>> Start

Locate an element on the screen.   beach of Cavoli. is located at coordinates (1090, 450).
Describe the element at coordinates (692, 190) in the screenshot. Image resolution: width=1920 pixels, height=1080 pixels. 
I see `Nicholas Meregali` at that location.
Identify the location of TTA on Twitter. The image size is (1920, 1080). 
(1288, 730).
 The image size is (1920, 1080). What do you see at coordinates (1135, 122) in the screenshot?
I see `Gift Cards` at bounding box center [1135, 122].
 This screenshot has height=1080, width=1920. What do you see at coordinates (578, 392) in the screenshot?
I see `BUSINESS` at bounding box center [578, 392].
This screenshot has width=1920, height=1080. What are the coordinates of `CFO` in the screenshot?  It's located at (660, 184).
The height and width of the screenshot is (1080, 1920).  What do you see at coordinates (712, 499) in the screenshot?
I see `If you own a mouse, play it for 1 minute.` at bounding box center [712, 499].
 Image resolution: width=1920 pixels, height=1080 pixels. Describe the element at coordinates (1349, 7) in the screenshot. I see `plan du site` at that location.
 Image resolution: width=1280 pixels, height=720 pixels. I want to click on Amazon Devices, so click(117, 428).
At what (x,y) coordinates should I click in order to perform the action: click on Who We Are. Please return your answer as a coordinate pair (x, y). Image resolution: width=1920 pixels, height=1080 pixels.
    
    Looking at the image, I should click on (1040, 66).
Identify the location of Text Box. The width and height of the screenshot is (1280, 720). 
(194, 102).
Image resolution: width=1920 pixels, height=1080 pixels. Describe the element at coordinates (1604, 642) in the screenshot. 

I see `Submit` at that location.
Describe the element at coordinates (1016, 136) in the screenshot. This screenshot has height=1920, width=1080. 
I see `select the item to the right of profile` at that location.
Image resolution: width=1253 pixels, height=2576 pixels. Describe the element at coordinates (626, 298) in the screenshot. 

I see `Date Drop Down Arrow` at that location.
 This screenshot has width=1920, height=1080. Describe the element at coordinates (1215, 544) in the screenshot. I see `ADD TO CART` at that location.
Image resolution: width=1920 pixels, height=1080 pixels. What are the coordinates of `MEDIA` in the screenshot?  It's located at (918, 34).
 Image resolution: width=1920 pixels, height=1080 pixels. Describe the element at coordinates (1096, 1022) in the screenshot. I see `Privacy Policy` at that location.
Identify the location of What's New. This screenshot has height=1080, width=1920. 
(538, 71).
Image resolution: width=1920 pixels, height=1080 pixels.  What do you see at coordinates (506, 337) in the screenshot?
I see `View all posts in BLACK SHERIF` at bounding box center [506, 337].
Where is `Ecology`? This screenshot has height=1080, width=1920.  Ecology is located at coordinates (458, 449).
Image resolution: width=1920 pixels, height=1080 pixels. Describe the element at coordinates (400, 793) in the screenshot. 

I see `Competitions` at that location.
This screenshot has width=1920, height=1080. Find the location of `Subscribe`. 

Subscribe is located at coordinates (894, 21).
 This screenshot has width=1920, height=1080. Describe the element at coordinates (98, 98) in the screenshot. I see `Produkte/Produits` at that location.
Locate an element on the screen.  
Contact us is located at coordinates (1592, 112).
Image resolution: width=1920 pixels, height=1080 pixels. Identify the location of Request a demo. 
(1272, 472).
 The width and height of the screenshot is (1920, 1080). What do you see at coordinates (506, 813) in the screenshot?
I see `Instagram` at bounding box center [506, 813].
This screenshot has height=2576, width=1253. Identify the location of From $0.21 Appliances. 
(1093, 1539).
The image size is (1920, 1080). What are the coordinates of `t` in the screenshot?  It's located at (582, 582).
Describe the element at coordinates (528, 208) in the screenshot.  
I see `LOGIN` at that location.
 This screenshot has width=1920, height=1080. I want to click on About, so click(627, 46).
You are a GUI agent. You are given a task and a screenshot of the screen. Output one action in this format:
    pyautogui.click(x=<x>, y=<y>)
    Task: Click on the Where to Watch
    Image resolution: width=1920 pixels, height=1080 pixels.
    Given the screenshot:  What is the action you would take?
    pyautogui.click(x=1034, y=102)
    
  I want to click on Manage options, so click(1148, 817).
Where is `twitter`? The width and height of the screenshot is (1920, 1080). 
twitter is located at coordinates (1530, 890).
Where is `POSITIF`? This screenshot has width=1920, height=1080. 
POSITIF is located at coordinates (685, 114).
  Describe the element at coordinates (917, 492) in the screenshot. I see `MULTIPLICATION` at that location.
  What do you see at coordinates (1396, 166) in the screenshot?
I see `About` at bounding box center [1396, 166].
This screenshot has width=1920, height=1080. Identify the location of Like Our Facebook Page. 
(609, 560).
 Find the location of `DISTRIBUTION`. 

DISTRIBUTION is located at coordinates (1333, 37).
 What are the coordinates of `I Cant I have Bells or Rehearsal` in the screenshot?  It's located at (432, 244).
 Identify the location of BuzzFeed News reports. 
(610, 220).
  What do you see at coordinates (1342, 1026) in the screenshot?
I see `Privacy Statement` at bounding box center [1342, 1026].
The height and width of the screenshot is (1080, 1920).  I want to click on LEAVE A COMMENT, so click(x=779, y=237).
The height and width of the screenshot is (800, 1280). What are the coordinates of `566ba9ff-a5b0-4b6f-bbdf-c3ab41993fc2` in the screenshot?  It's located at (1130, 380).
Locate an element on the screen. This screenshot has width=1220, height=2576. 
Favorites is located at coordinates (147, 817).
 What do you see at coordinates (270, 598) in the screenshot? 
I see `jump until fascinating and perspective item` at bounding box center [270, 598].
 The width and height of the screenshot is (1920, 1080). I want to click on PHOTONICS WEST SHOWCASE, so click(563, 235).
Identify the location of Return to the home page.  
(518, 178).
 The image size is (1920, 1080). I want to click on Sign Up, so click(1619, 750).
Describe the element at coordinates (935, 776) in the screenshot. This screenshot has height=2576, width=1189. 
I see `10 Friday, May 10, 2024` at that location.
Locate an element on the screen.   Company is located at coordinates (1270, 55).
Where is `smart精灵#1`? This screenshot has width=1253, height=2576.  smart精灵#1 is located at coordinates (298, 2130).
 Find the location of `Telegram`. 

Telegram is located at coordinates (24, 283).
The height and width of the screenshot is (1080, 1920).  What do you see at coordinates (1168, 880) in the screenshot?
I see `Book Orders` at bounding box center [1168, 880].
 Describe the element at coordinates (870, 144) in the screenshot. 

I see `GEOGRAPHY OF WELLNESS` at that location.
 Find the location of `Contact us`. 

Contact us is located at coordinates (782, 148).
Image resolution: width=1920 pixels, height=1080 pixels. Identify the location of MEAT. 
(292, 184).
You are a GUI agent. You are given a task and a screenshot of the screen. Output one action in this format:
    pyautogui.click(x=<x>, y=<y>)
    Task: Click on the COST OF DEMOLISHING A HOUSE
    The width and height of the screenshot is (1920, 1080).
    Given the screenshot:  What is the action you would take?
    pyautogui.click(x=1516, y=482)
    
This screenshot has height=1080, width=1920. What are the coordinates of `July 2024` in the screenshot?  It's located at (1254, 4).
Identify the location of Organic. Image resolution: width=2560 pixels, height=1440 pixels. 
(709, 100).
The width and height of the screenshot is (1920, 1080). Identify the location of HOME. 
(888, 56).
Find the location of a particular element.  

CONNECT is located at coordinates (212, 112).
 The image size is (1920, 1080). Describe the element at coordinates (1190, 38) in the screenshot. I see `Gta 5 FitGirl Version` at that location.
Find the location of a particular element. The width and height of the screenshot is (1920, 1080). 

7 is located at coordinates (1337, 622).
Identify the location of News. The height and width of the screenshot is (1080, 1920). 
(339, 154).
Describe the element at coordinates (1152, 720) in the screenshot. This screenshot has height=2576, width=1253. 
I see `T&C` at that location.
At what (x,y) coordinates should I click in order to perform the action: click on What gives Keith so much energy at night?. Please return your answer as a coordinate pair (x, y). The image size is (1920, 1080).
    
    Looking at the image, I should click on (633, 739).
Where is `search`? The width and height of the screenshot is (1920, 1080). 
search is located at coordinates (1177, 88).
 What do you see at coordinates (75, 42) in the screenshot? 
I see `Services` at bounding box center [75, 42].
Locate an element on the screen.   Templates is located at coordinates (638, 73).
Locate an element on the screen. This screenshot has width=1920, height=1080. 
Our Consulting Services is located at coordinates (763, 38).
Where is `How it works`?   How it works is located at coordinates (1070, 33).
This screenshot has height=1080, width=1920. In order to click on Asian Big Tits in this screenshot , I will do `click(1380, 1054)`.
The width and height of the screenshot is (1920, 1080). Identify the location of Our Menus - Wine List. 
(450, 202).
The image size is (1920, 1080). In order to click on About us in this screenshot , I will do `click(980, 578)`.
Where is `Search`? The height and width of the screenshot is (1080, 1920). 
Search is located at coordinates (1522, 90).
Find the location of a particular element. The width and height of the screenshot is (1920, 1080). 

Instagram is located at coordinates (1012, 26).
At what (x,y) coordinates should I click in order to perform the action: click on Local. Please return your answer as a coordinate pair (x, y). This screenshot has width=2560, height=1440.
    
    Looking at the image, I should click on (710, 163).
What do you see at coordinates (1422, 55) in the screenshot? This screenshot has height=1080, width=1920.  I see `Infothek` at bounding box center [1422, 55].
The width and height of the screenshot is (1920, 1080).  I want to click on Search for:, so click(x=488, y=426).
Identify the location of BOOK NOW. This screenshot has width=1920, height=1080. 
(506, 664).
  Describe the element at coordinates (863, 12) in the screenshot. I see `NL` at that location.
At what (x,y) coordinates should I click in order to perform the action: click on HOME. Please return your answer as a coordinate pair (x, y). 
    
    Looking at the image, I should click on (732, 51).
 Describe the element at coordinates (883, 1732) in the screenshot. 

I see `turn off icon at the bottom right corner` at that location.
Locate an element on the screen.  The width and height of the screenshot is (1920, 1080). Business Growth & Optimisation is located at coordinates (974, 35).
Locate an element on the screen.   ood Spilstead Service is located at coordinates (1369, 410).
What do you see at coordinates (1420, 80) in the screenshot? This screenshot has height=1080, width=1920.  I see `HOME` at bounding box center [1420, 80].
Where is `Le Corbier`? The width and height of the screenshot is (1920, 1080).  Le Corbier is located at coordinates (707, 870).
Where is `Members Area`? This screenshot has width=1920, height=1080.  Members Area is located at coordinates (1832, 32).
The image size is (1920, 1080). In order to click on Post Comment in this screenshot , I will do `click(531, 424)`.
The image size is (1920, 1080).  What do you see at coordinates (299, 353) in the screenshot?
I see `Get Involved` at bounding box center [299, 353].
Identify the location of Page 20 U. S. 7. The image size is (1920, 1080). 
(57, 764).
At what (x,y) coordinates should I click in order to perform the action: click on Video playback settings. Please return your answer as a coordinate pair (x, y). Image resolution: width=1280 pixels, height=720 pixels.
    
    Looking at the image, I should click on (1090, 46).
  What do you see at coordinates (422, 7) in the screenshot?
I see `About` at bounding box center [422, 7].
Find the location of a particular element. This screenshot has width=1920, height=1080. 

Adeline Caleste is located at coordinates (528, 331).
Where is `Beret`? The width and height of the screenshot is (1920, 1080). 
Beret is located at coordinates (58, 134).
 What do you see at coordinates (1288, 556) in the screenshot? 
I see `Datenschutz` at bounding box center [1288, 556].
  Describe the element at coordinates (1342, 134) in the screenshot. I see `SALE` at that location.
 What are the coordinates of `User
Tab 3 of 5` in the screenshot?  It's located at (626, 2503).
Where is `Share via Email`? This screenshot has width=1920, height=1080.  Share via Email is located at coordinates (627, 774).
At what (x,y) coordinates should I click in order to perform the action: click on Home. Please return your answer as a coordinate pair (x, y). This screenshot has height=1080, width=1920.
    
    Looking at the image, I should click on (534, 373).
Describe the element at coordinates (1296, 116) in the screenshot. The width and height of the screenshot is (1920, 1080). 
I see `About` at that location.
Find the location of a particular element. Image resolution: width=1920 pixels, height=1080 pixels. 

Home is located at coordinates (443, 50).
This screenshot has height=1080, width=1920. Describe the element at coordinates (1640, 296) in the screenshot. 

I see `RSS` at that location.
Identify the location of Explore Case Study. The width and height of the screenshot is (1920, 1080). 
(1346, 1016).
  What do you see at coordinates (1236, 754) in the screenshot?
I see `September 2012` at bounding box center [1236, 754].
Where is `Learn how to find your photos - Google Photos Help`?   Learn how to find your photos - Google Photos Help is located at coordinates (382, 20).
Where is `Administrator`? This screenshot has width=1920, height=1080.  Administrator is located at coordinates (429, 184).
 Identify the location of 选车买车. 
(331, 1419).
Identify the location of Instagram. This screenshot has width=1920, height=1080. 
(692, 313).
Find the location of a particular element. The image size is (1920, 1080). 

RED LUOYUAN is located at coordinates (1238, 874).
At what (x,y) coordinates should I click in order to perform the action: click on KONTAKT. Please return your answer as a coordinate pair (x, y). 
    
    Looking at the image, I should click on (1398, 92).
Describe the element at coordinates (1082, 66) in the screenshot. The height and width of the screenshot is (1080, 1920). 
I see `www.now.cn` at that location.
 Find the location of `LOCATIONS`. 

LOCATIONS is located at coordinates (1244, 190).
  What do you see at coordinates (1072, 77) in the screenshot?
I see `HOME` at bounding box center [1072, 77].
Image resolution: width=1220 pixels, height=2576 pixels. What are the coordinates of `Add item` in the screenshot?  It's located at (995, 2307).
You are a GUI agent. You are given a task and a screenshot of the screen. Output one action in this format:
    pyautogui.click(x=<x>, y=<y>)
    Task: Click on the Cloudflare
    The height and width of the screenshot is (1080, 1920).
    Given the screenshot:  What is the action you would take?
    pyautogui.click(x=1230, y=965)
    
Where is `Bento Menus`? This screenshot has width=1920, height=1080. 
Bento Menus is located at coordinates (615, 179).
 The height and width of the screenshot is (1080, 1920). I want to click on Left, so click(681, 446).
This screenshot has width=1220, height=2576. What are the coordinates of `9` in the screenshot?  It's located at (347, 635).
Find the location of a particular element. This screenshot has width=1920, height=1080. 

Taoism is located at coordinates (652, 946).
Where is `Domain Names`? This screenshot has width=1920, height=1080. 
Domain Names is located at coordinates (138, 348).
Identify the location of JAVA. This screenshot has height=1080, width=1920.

>> End

(JOB) Could you give the rows again from the line with "Describe the element at coordinates (1082, 66)" up to and including the line with "Image resolution: width=1220", replacing "pixels" with "px" and leaving everything else unchanged?

(FULL SOLUTION)
Describe the element at coordinates (1082, 66) in the screenshot. The height and width of the screenshot is (1080, 1920). 
I see `www.now.cn` at that location.
 Find the location of `LOCATIONS`. 

LOCATIONS is located at coordinates (1244, 190).
  What do you see at coordinates (1072, 77) in the screenshot?
I see `HOME` at bounding box center [1072, 77].
Image resolution: width=1220 px, height=2576 px. What are the coordinates of `Add item` in the screenshot?  It's located at (995, 2307).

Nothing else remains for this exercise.